Intel's efforts into Quantum computing give birth to 3 prototypes: led by a 49-Qubit quantum chip codenamed Tangle Lake
Before we go any further, the codename Tangle Lake is actually a play on one of the two major properties of quantum computing systems. 1) the quantum entanglement that allows some quantum workloads to be executed and 2) the ultra cold temperatures (or superconductive temps) required for such chips to function.
Today, just two months after delivery of a 17-qubit superconducting test chip, Intel unveiled “Tangle Lake”, a 49-qubit superconducting quantum test chip. The chip is named after a chain of lakes in Alaska, a nod to the extreme cold temperatures and the entangled state that quantum bits (or “qubits”) require to function (PS: that is coincidentally also what the superconducting part of a quantum processor entails).
Tangle Lake represents progress toward Intel’s goal of developing of a complete quantum computing system – from architecture to algorithms to control electronics. Achieving a 49-qubit test chip is an important milestone because it will allow researchers to assess and improve error correction techniques and simulate computational problems.
The pictures above showcase Intel's recent efforts, starting with a 7-qubit prototype, then a 17-qubit prototype and finally, the current 49-qubit prototype. In his keynote, Krzanich predicted that quantum computing will solve problems that today might take our best supercomputers months or years to resolve, such as drug development, financial modeling and climate forecasting. While quantum computing has the potential to solve problems conventional computers can’t handle, the field is still nascent.

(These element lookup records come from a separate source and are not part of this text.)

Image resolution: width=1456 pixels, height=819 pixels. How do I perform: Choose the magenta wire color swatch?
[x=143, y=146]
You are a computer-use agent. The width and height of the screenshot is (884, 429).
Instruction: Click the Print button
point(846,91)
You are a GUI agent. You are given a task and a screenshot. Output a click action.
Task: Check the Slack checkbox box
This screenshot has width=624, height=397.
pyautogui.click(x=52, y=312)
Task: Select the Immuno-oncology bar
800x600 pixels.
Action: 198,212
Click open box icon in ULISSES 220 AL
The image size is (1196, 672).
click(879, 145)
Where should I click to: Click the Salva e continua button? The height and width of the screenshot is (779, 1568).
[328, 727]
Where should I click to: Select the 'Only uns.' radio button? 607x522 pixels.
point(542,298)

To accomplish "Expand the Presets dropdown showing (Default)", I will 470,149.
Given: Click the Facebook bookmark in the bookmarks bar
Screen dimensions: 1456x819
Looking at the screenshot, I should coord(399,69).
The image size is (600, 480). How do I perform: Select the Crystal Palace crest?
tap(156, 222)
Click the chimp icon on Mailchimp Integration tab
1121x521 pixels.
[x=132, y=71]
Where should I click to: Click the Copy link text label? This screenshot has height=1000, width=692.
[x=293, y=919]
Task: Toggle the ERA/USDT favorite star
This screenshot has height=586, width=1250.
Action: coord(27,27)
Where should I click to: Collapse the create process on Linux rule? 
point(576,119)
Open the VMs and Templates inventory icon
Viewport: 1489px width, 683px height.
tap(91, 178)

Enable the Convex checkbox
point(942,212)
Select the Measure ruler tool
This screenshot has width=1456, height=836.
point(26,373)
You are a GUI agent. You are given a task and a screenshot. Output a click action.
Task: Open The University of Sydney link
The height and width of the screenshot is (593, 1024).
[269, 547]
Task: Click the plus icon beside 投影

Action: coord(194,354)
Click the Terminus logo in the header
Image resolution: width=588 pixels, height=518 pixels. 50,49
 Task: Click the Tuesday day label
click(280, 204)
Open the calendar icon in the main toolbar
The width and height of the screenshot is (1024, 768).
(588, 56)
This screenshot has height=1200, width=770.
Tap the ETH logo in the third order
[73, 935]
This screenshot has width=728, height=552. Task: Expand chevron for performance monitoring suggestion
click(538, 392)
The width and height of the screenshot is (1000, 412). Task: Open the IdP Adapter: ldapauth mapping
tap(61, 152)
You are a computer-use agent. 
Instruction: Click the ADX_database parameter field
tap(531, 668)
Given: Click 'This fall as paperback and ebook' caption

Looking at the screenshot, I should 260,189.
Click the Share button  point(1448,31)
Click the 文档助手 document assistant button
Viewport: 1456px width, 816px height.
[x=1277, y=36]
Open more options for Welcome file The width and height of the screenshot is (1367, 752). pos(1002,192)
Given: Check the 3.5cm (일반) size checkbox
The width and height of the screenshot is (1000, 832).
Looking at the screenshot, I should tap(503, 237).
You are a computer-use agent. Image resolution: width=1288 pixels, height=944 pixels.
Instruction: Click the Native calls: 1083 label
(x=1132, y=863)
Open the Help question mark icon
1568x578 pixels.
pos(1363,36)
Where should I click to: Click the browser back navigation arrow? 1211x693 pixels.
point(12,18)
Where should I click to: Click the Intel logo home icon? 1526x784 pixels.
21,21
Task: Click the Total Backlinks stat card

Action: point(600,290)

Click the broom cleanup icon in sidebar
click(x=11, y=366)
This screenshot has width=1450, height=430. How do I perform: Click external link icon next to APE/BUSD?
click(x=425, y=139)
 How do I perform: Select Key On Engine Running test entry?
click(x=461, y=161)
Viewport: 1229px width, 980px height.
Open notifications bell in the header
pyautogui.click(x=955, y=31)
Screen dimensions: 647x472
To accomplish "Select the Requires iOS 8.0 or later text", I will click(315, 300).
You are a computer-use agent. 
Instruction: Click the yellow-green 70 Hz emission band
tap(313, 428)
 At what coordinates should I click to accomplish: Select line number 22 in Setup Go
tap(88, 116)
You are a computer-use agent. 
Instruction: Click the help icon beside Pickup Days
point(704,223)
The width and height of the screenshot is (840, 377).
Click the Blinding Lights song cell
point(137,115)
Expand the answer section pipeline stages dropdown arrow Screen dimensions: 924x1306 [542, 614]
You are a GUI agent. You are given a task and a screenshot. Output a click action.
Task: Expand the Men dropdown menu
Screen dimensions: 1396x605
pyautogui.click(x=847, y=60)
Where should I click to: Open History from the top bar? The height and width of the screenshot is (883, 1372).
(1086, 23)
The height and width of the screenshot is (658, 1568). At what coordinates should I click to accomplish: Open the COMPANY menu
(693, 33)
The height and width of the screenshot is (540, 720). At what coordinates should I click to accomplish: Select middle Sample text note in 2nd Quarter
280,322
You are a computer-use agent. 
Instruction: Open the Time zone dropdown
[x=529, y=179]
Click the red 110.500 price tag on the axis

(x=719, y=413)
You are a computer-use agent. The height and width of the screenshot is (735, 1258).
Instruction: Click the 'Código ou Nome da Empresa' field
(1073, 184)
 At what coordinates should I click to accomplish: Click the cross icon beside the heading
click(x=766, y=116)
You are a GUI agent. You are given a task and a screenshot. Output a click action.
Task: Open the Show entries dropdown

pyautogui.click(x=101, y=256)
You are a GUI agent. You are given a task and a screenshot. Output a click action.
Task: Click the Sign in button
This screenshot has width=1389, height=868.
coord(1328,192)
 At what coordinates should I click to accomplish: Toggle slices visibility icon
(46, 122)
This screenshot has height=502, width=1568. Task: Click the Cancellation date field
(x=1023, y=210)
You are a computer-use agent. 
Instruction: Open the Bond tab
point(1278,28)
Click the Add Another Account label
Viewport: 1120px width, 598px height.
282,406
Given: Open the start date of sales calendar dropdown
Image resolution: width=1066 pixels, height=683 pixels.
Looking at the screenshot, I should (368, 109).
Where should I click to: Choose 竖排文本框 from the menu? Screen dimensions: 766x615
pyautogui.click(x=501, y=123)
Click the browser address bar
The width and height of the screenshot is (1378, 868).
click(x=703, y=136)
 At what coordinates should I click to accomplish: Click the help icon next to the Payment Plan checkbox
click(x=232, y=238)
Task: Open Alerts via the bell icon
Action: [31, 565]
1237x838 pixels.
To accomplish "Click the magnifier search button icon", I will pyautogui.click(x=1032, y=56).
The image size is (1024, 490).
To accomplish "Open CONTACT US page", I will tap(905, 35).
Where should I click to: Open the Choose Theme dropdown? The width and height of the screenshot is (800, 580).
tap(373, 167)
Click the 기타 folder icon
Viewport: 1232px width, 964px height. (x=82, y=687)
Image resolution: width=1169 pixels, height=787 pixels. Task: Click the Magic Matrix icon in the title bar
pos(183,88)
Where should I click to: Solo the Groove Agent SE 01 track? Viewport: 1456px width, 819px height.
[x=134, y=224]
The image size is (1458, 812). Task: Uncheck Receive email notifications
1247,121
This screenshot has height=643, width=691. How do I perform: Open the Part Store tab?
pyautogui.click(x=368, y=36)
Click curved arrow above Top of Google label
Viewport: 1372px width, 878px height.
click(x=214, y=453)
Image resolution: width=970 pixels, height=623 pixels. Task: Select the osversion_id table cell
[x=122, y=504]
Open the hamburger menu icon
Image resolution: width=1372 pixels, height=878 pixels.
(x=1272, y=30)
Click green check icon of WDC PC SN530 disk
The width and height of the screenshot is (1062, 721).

“In the quest to deliver a commercially viable quantum computing system, it’s anyone’s game,” said Mike Mayberry, corporate vice president and managing director of Intel Labs. “We expect it will be five to seven years before the industry gets to tackling engineering-scale problems, and it will likely require 1 million or more qubits to achieve commercial relevance.”
The need to scale to greater numbers of working qubits is why Intel, in addition to investing in superconducting qubits, is also researching another type called spin qubits in silicon. Spin qubits could have a scaling advantage because they are much smaller than superconducting qubits. Spin qubits resemble a single electron transistor, which is similar in many ways to conventional transistors and potentially able to be manufactured with comparable processes.
In fact, Intel has already invented a spin qubit fabrication flow on its 300mm process technology. This is great news, because it would mean we could transition using existing tools. This is a vast vast topic, and we will be doing a much more detailed follow up soon, especially how the 49-qubit chip compares to traditional bit-based computing setups.